◆ Required task:
Copy out everything from the start of the records down through the line containing "pos(107,93)", keeping every line unchanged.

◆ Material provided:
>>>>

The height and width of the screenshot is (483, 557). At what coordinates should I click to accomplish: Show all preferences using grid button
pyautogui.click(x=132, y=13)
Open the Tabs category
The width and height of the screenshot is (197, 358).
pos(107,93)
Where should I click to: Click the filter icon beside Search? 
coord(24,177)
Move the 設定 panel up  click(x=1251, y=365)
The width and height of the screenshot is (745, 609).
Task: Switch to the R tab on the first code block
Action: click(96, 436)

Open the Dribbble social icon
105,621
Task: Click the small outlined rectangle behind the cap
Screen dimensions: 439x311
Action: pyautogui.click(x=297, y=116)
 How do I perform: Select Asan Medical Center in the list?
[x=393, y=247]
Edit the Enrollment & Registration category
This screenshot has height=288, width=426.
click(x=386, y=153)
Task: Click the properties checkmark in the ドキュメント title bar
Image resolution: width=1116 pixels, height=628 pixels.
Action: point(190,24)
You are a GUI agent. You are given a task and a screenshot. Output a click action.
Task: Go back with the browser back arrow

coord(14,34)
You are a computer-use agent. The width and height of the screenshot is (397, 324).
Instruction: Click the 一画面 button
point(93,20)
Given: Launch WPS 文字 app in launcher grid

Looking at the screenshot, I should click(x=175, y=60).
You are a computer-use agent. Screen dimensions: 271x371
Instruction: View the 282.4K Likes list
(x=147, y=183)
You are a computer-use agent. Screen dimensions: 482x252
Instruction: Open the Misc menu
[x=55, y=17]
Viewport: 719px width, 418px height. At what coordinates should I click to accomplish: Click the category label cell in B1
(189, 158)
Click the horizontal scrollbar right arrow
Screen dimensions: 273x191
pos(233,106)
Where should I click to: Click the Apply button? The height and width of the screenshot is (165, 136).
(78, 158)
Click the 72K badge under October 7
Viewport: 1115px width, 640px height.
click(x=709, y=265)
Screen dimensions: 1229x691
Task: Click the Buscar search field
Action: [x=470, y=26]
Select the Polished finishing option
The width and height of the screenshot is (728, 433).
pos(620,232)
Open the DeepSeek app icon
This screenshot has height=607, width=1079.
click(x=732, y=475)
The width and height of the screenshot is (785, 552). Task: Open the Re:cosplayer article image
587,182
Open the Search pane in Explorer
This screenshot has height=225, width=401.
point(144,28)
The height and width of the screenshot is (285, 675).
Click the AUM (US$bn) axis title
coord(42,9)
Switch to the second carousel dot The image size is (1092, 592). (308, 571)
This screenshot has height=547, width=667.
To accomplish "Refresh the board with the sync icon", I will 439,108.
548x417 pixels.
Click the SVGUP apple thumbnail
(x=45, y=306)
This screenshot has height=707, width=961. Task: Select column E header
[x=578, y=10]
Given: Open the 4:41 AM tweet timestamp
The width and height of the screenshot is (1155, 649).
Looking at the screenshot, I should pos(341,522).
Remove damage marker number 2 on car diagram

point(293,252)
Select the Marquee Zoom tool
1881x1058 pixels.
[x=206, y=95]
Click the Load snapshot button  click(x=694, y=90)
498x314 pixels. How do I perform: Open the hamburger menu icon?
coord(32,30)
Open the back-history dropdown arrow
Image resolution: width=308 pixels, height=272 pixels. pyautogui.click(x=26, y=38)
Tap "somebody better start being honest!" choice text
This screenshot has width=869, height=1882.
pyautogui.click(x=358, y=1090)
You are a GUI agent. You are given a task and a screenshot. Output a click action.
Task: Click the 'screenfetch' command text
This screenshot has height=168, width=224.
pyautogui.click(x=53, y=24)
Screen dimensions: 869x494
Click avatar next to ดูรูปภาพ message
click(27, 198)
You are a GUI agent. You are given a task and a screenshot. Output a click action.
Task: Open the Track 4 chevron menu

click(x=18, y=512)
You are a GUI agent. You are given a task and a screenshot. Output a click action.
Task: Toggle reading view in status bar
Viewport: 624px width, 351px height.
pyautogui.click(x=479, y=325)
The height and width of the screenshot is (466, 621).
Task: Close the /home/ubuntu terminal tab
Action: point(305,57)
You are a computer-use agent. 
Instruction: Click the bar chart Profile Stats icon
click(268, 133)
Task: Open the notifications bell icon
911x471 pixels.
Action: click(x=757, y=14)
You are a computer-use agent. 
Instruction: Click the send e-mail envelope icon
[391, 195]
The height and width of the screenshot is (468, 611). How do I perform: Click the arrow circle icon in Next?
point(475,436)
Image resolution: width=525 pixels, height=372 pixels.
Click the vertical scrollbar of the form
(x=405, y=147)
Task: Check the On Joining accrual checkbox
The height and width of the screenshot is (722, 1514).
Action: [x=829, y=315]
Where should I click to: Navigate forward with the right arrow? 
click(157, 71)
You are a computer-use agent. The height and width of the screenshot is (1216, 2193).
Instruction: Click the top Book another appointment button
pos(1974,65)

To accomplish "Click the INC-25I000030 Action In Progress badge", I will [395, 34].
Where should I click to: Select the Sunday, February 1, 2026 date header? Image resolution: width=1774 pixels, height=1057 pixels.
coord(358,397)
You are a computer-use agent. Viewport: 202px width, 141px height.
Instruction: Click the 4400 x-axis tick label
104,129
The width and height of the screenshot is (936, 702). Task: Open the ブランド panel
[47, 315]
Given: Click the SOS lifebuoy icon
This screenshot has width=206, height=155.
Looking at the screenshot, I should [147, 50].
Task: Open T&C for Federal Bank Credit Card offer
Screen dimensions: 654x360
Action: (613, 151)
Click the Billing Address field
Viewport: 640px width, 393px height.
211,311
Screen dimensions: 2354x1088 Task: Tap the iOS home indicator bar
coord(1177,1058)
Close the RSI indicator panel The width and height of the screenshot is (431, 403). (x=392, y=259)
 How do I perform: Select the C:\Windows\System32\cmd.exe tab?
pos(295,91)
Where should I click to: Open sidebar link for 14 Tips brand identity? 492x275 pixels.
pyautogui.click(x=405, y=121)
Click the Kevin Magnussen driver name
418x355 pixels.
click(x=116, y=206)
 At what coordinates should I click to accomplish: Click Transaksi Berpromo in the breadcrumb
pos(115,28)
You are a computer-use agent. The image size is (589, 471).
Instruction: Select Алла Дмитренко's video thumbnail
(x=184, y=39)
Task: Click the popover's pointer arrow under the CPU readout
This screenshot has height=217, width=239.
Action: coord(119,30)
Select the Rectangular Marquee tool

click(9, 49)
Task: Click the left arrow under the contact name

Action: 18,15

<<<<

◆ Final result:
The height and width of the screenshot is (483, 557). At what coordinates should I click to accomplish: Show all preferences using grid button
pyautogui.click(x=132, y=13)
Open the Tabs category
The width and height of the screenshot is (197, 358).
pos(107,93)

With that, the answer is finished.